Work to be completed >>
In the entries that follow, the lines from the one with "432x223 pixels. At" through the one with "Task: Click 协会直播 in the breadcrumb" are the ones to write out, exactly and with both ends included. Nothing else should appear.

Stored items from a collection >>
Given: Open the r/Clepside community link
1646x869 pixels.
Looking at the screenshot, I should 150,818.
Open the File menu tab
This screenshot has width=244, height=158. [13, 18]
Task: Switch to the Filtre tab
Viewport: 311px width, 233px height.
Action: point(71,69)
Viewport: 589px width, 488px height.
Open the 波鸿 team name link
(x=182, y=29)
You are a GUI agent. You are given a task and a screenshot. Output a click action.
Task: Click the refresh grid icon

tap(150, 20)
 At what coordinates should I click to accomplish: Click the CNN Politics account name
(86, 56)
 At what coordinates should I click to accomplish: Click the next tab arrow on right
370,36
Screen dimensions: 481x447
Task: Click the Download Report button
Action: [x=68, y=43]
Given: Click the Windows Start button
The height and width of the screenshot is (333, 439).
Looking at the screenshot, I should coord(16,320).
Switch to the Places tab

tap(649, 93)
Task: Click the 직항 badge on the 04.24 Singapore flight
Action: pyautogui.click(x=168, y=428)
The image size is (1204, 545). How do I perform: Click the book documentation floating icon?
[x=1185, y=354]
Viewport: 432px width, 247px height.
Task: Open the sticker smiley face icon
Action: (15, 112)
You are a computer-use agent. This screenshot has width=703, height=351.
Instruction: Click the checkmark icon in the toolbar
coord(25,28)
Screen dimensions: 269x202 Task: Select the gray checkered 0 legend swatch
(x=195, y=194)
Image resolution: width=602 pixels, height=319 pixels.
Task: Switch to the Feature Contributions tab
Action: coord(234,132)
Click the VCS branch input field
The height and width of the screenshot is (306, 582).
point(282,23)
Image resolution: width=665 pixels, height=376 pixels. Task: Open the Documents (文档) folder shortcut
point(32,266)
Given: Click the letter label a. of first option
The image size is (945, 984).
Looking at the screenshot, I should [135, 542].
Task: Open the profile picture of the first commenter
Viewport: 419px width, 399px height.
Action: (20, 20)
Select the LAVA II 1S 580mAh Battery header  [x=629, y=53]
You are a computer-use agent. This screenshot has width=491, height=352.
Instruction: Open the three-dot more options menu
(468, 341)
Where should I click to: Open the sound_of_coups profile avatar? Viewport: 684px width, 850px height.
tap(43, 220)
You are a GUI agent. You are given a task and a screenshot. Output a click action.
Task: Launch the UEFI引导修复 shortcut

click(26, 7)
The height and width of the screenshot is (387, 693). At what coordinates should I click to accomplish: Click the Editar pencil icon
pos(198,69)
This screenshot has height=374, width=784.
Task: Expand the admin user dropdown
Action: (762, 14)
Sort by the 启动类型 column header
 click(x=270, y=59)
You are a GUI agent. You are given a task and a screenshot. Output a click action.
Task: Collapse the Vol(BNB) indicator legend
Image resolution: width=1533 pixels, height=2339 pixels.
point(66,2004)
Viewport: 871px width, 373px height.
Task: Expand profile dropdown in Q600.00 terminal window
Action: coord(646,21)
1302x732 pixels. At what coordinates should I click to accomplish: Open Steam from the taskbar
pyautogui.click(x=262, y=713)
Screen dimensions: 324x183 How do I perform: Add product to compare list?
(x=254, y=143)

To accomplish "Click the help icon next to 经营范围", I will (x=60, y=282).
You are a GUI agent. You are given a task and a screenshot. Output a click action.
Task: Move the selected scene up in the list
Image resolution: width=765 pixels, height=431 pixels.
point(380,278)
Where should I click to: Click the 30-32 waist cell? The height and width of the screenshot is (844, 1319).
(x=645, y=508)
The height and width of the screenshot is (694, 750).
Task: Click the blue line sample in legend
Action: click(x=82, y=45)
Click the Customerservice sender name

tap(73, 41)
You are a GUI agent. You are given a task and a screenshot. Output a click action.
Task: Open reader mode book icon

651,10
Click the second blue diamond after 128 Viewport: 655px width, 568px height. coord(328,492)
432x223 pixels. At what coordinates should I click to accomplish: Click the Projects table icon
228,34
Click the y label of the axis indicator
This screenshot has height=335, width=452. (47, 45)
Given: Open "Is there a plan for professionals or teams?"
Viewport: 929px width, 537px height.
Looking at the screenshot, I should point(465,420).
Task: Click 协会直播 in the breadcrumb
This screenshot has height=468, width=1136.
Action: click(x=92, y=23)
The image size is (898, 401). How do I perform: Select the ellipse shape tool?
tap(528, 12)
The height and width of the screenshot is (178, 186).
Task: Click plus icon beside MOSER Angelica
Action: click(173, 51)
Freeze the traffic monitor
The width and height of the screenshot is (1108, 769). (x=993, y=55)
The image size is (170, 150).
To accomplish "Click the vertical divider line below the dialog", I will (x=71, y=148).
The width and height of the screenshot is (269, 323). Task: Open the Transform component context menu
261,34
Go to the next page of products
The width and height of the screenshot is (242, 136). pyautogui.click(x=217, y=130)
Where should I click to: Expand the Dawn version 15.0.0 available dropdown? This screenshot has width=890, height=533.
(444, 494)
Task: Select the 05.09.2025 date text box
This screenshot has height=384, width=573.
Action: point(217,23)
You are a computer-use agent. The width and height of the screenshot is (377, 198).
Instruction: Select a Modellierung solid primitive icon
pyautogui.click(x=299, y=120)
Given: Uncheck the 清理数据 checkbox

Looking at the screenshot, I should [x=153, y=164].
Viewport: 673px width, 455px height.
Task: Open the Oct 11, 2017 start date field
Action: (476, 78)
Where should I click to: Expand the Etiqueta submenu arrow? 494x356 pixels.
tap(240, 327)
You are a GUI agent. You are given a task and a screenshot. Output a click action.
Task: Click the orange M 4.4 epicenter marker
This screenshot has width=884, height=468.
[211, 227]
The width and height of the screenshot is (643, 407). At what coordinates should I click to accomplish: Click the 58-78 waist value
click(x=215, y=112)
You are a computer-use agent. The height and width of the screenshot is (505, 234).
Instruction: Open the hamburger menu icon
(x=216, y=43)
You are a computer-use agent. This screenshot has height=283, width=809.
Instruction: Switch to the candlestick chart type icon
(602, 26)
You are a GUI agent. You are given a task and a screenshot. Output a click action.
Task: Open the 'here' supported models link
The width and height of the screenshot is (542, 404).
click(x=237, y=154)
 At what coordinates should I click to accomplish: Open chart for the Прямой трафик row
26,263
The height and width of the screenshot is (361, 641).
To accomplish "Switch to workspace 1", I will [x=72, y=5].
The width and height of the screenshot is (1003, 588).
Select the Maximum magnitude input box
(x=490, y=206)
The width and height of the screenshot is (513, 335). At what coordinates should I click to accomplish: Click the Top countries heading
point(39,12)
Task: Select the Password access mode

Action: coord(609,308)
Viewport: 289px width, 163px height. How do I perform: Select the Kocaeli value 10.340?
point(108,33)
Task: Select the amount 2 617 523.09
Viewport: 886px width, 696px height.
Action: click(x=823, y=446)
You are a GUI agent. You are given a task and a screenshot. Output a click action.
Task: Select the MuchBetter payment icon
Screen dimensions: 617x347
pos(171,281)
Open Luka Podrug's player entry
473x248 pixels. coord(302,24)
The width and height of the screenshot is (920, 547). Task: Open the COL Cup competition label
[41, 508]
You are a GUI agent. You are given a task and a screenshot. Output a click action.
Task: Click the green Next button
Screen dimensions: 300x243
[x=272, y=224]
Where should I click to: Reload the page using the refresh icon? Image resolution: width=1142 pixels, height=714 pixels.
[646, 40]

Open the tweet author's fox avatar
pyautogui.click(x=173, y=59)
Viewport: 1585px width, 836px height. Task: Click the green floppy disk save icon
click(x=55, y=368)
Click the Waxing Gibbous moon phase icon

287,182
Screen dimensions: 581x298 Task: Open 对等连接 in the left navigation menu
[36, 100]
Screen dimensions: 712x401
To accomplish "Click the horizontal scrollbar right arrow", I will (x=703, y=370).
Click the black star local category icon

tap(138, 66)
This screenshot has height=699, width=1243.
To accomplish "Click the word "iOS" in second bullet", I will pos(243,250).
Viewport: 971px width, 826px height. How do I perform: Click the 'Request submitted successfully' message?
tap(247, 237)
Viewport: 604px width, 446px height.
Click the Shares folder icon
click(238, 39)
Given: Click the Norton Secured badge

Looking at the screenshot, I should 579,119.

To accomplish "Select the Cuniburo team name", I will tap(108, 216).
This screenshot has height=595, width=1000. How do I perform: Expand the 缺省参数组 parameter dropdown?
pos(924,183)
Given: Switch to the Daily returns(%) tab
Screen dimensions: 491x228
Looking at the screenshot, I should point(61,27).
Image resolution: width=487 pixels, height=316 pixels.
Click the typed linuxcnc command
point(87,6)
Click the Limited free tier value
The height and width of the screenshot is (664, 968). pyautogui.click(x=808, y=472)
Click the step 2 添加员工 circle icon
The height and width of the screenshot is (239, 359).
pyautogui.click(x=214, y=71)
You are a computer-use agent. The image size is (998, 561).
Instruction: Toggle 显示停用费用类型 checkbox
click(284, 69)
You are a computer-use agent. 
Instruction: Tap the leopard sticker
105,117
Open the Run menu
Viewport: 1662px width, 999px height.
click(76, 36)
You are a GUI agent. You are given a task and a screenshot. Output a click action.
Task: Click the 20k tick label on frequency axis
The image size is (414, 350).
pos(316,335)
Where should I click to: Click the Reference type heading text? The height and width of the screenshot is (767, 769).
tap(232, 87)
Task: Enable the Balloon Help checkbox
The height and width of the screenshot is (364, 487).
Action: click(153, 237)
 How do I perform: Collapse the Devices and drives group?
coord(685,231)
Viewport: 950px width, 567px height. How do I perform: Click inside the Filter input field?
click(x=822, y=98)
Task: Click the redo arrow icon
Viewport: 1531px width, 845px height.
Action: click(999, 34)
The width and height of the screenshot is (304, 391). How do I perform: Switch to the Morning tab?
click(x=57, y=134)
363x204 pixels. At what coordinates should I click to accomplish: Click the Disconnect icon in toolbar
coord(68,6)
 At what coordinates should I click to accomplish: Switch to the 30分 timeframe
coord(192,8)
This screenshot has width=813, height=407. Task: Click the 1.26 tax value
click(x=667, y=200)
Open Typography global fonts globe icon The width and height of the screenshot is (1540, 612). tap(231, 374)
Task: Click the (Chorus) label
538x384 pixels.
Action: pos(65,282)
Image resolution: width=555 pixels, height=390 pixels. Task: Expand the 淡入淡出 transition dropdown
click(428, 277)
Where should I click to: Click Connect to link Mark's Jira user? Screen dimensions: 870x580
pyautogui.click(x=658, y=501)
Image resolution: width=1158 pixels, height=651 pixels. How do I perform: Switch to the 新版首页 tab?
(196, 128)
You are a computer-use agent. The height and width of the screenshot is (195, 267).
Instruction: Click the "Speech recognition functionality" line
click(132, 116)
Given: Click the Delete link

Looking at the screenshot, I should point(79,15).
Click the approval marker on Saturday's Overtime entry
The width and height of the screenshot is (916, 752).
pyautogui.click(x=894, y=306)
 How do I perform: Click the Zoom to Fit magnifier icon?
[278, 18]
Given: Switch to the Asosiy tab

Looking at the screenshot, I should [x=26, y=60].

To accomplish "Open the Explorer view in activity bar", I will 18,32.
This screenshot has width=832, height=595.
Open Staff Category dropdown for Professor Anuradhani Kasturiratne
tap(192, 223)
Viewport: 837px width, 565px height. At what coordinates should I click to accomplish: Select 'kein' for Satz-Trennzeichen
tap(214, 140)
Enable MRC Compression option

Result of this exercise >>
432x223 pixels. At what coordinates should I click to accomplish: Click the Projects table icon
228,34
Click the y label of the axis indicator
This screenshot has height=335, width=452. (47, 45)
Given: Open "Is there a plan for professionals or teams?"
Viewport: 929px width, 537px height.
Looking at the screenshot, I should point(465,420).
Task: Click 协会直播 in the breadcrumb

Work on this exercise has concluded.